Here’s what scripture says:

One Sabbath he was going through the grain fields, and as they made their way, his disciples began to pluck heads of grain. And the Pharisees were saying to him, “Look, why are they doing what is not lawful on the Sabbath?” And he said to them, “Have you never read what David did, when he was in need and was hungry, he and those who were with him: how he entered the house of God, in the time of Abiathar the high priest, and ate the bread of the Presence, which it is not lawful for any but the priests to eat, and also gave it to those who were with him?” And he said to them, “The Sabbath was made for man, not man for the Sabbath. So the Son of Man is lord even of the Sabbath.” (Mark 2:23-28)

The Pharisees had created laws upon the law of what was acceptable on the “day of rest.”  It was so extreme that they had even limited the number of steps you could take!  What was established as a day of rest became a day of stress.  No longer was it about taking a break, but it was about making sure you didn’t do too much and “break the law.”

When challenged about the disciples “breaking the law” by “working” (plucking the heads of grain), Jesus turns the Pharisees challenge back on themselves.  He challenges their knowledge of scripture (the story of David doing something that was “against the law” by eating bread that was reserved for the high priest).  Of course they don’t want to say anything against David.  He was the epitome of their past Kings.  He was the direct lineage of their prophesied Savior (who was in fact Jesus, but that’s a different discussion).  But that’s not even the best part.  Jesus continues in verses 27-28,

“The Sabbath was made for man, not man for the Sabbath. So the Son of Man is lord even of the Sabbath.”

I LOVE THIS!  You see if man were made for the Sabbath, then the day would rule over us.  Think about it.  Because God created the Sabbath for man, he was telling us that he knows that we need to rest.  You see God rested on the seventh day, not because he was tired, but because he was finished.  We on earth aren’t done yet.  Paul tells us in Philippians 1:6,

he who began a good work in you will bring it to completion at the day of Jesus Christ.

We’re here to serve and bring honor to God until the day of Jesus Christ (the second coming) or until we are called home.  In the meantime, God knew that we needed a break, so he gave us one.  In the Old Testament, it was the Sabbath.  It was a day to relax from the typical toil of everyday life.  It was a time to slow down and rest in God.  Jesus changes that (like much of the law).  The law still exists, but Jesus has fulfilled it.  In verse 28 he said,

So the Son of Man is lord even of the Sabbath. (emphasis my own)

If Jesus is lord of the Sabbath, what does that mean for us?  That means that Jesus is the fulfillment of the Sabbath.  In Matthew 11 he declares to a crowd,

Come to me, all who labor and are heavy laden, and I will give you rest

Jesus is our rest.  When we envelop ourselves within him, he carries our burdens and gives us rest.  It’s no longer about doing what is “right,” it’s about serving he who has made us righteous.
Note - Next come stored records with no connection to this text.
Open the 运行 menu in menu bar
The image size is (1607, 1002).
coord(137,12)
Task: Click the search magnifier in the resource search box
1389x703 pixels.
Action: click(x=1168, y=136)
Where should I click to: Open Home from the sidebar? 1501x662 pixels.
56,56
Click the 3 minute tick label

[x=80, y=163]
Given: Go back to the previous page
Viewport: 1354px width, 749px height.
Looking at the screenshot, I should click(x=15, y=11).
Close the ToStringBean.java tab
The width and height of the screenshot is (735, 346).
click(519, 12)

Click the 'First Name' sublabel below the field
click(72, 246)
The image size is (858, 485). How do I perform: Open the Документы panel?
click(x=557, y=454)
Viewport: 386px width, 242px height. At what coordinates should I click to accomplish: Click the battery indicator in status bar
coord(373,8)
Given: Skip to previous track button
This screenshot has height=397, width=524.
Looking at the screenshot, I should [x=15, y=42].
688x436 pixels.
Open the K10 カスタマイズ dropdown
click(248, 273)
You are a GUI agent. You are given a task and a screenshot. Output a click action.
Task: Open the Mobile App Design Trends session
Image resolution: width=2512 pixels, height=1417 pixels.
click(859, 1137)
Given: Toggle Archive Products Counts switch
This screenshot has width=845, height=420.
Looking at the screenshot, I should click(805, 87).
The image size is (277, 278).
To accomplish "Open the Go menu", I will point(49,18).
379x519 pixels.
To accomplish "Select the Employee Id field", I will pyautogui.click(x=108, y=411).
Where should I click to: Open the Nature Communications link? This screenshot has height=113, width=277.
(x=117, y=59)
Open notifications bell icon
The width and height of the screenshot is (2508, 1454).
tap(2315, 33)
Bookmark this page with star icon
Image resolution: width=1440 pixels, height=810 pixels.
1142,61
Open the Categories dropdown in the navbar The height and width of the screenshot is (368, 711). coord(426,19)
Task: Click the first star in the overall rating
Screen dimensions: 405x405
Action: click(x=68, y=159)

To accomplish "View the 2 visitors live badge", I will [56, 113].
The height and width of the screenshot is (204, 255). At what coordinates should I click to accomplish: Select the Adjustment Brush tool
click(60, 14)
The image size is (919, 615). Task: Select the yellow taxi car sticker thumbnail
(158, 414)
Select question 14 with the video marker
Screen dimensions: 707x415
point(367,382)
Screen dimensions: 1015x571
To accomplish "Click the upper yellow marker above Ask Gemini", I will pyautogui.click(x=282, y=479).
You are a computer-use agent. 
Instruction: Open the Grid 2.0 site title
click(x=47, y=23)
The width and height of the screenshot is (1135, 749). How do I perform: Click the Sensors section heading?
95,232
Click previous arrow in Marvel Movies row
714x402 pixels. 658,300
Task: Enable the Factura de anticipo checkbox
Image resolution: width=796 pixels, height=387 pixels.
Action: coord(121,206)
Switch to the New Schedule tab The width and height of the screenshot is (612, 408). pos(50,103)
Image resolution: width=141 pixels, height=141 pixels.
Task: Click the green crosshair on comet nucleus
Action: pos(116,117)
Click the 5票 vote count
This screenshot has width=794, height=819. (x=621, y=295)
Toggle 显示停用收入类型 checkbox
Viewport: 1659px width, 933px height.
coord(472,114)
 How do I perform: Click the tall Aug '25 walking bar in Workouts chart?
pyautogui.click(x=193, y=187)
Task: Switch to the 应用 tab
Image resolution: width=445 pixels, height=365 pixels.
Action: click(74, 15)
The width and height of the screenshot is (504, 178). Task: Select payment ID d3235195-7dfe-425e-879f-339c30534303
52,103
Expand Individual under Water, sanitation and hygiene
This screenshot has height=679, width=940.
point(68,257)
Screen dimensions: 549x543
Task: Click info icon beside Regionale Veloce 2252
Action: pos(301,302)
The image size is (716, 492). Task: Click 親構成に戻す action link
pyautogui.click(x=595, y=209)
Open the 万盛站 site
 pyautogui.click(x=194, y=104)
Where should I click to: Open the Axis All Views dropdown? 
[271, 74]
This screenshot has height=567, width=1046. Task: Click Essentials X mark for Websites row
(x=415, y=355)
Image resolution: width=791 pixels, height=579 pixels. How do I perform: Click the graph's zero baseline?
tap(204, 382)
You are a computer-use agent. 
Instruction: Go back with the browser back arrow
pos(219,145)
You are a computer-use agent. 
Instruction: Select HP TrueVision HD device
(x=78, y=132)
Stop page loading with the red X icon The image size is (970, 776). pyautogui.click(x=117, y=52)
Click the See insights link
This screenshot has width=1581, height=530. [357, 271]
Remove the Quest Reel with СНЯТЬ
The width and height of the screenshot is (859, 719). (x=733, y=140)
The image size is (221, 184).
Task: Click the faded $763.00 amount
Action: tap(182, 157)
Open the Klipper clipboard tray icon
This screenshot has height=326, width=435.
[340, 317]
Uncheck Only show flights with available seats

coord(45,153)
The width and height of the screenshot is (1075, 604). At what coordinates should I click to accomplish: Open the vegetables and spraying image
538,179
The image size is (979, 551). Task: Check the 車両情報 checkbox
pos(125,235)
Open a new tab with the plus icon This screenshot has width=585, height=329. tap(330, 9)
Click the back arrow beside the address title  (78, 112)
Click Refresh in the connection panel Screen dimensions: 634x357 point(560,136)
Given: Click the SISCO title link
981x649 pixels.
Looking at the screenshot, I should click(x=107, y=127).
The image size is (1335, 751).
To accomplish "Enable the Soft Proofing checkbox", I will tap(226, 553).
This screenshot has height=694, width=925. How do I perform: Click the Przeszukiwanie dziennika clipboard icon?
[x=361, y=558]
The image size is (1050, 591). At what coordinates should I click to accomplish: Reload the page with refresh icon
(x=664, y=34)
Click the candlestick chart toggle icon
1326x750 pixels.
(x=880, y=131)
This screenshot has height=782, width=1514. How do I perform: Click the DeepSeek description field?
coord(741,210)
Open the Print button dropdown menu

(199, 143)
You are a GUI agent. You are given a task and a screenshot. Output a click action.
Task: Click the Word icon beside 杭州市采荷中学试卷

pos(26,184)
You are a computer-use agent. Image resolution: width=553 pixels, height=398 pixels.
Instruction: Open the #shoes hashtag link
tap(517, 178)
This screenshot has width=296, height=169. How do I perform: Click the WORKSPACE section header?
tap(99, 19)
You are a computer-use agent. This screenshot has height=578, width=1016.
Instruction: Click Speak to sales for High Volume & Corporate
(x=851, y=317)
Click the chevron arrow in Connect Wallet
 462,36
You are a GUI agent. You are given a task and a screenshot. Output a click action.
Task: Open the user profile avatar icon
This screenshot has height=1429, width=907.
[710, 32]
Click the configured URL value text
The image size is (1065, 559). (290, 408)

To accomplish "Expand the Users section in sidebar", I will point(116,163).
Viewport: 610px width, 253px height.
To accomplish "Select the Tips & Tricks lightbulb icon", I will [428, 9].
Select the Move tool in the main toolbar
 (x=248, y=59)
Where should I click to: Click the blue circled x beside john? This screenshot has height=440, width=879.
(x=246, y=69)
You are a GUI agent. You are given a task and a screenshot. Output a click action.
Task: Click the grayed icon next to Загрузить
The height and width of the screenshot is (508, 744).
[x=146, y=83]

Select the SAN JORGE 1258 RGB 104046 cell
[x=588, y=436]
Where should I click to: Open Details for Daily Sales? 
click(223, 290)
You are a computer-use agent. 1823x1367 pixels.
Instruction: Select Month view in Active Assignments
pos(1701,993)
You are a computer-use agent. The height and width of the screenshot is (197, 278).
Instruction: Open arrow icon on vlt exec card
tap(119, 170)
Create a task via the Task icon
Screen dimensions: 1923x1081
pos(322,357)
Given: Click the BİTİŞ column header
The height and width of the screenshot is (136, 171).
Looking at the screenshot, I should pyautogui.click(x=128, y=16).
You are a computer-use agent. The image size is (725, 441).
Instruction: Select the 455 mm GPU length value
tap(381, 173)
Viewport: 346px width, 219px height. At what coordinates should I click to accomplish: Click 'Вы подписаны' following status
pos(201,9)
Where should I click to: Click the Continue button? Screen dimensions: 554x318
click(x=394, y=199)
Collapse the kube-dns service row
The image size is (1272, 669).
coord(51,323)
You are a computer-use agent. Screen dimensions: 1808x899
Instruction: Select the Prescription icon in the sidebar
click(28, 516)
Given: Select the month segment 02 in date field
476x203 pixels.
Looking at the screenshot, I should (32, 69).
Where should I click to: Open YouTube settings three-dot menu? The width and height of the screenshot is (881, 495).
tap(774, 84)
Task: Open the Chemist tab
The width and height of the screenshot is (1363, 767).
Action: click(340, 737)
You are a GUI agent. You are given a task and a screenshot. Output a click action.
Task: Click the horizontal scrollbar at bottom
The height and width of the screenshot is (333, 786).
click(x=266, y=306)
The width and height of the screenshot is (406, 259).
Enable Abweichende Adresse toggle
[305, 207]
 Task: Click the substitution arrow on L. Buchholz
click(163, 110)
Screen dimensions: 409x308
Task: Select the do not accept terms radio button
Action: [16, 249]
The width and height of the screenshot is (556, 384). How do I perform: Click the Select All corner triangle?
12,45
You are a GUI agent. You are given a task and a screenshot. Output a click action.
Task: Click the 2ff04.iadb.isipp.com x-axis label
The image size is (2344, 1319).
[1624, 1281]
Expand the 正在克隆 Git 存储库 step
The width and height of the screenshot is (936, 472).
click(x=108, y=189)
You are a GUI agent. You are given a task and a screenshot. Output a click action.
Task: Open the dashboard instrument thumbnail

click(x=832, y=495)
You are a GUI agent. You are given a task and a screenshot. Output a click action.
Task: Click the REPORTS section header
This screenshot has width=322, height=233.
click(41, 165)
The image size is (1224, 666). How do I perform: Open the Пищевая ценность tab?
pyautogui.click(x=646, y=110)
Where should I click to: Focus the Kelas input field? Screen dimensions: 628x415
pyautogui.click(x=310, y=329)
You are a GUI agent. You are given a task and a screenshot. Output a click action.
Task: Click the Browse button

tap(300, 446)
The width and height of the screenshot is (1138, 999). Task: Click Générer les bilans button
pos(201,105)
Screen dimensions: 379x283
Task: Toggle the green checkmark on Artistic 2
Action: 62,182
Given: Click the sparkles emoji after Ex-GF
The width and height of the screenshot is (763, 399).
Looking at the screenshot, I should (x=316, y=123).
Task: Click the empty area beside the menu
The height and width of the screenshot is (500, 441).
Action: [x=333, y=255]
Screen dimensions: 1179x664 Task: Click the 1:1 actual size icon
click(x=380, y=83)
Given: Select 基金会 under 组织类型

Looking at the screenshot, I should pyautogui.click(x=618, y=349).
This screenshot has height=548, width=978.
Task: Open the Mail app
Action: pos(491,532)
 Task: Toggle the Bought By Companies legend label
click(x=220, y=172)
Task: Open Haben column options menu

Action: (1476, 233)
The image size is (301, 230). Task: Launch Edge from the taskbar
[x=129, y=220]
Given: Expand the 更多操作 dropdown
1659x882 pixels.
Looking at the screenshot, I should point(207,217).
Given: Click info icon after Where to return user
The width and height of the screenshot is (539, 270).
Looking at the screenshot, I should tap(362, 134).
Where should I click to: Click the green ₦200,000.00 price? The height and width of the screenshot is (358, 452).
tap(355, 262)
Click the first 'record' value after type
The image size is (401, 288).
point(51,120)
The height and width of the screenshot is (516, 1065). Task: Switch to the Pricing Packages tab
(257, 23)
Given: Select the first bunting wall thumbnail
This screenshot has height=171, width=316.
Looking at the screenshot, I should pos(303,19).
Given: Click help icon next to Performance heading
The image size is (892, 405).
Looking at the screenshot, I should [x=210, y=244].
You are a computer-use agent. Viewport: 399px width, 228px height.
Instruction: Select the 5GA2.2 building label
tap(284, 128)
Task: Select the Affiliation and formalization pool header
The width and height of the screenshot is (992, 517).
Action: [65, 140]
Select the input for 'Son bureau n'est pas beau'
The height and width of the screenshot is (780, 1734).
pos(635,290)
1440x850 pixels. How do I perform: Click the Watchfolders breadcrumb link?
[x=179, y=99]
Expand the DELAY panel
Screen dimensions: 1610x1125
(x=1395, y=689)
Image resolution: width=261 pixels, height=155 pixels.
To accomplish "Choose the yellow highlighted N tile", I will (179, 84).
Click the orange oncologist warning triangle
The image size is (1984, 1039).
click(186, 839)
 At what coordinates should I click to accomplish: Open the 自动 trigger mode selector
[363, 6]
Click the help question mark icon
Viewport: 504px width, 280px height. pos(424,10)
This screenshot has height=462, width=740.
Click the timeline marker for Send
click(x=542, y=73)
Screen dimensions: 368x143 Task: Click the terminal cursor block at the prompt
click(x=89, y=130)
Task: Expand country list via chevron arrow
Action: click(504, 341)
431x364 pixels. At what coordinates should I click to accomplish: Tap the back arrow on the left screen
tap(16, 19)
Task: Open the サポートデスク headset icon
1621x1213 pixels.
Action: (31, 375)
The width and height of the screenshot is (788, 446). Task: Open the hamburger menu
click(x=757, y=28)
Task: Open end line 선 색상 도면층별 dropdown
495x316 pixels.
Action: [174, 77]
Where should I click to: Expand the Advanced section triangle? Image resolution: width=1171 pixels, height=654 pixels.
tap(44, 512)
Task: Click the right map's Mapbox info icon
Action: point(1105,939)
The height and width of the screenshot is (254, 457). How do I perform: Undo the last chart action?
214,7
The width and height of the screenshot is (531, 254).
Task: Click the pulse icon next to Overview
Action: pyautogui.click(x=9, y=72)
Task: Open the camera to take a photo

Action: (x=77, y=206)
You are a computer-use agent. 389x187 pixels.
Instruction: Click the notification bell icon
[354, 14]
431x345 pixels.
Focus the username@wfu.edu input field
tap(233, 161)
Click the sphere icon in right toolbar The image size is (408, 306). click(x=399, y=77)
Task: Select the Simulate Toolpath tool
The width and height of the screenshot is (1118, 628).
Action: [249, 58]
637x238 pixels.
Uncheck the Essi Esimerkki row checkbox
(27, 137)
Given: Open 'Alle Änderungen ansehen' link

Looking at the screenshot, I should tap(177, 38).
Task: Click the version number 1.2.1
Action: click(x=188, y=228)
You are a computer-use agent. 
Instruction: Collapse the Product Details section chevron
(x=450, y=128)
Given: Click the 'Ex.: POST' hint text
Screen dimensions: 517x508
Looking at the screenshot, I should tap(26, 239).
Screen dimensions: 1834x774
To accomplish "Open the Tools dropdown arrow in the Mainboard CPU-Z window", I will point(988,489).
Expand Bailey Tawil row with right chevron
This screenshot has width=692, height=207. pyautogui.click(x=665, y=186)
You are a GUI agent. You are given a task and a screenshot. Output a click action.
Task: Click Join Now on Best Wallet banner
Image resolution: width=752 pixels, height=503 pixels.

My stress may be high due to many things, from moving halfway across the country, to having to force myself to make new friends (something that is not easy for me), to being a new town and trying to figure out ways to best care for my girls away from all that I know–including drastically different weather that my Florida girls don’t understand (my kids don’t like shoes…or clothes for that matter, which is not really conducive to temperatures of highs in the 30’s or 40’s).  But because I serve the Lord of the Sabbath, I can find rest in him any time, any day.  When I take time to rest in him, the stress does lighten.  The migraine seems to lift a little.  The world doesn’t seem quite as overwhelming.

I love that my High Priest is sitting.  Before Jesus, priests never sat because their work was never done.  Jesus said it all as he dies on the cross, proclaiming, “It is finished.”  We don’t have to worry.  We don’t have to stress.  Instead, we get to rest in Him.  So each day, when I feel like this is more than I can handle on my own, I rest in Him.